- DATA LISTING
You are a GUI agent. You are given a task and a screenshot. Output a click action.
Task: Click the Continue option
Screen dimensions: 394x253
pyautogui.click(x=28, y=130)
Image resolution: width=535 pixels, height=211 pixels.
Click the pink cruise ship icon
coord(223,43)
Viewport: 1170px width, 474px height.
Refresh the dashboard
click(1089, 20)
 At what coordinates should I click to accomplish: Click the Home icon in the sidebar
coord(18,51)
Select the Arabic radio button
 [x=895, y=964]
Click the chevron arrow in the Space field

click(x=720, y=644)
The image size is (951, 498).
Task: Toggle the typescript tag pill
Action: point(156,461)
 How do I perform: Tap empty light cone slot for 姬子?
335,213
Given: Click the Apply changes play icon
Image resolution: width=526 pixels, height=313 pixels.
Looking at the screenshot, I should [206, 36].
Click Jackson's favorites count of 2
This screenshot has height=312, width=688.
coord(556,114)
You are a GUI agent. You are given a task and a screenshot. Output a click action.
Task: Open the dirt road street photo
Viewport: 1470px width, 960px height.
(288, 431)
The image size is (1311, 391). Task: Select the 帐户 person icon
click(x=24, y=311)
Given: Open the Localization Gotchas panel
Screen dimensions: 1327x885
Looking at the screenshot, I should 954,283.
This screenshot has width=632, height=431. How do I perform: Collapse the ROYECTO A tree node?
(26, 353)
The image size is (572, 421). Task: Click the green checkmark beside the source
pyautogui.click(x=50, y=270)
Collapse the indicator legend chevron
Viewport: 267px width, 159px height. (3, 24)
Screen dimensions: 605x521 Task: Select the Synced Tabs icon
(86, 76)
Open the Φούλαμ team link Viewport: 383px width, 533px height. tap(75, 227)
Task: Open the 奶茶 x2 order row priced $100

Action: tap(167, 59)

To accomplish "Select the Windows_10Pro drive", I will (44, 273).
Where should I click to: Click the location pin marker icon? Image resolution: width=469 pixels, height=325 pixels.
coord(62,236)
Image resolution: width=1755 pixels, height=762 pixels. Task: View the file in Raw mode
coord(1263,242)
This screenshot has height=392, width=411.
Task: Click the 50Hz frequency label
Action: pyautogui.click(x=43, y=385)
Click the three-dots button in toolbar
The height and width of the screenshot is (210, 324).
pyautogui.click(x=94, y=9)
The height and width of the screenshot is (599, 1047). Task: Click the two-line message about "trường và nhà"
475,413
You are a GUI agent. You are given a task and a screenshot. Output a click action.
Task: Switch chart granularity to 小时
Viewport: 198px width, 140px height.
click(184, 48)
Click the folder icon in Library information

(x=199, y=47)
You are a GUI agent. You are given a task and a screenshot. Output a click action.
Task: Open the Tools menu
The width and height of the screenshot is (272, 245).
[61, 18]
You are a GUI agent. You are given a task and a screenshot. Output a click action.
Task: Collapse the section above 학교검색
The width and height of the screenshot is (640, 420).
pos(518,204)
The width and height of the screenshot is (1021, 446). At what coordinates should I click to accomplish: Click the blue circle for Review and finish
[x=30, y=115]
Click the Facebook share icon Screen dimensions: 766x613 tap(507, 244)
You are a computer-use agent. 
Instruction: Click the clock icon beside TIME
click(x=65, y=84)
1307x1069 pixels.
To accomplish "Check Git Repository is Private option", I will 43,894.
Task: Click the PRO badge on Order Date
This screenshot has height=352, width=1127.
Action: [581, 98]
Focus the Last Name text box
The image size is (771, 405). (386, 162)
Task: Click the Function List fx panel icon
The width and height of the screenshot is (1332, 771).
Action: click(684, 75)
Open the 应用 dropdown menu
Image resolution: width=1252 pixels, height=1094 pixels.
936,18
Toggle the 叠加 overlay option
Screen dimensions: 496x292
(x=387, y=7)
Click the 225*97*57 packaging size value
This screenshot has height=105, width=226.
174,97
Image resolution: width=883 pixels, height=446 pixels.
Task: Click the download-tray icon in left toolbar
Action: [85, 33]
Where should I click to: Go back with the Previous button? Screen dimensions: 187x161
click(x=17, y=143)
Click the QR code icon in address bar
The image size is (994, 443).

- PROBLEM REQUIREMENTS
Transcribe exactly, and only, the lines from the opening line of the records through the line containing "Open the Φούλαμ".

- FINAL ANSWER
You are a GUI agent. You are given a task and a screenshot. Output a click action.
Task: Click the Continue option
Screen dimensions: 394x253
pyautogui.click(x=28, y=130)
Image resolution: width=535 pixels, height=211 pixels.
Click the pink cruise ship icon
coord(223,43)
Viewport: 1170px width, 474px height.
Refresh the dashboard
click(1089, 20)
 At what coordinates should I click to accomplish: Click the Home icon in the sidebar
coord(18,51)
Select the Arabic radio button
 [x=895, y=964]
Click the chevron arrow in the Space field

click(x=720, y=644)
The image size is (951, 498).
Task: Toggle the typescript tag pill
Action: point(156,461)
 How do I perform: Tap empty light cone slot for 姬子?
335,213
Given: Click the Apply changes play icon
Image resolution: width=526 pixels, height=313 pixels.
Looking at the screenshot, I should [206, 36].
Click Jackson's favorites count of 2
This screenshot has height=312, width=688.
coord(556,114)
You are a GUI agent. You are given a task and a screenshot. Output a click action.
Task: Open the dirt road street photo
Viewport: 1470px width, 960px height.
(288, 431)
The image size is (1311, 391). Task: Select the 帐户 person icon
click(x=24, y=311)
Given: Open the Localization Gotchas panel
Screen dimensions: 1327x885
Looking at the screenshot, I should 954,283.
This screenshot has width=632, height=431. How do I perform: Collapse the ROYECTO A tree node?
(26, 353)
The image size is (572, 421). Task: Click the green checkmark beside the source
pyautogui.click(x=50, y=270)
Collapse the indicator legend chevron
Viewport: 267px width, 159px height. (3, 24)
Screen dimensions: 605x521 Task: Select the Synced Tabs icon
(86, 76)
Open the Φούλαμ team link Viewport: 383px width, 533px height. tap(75, 227)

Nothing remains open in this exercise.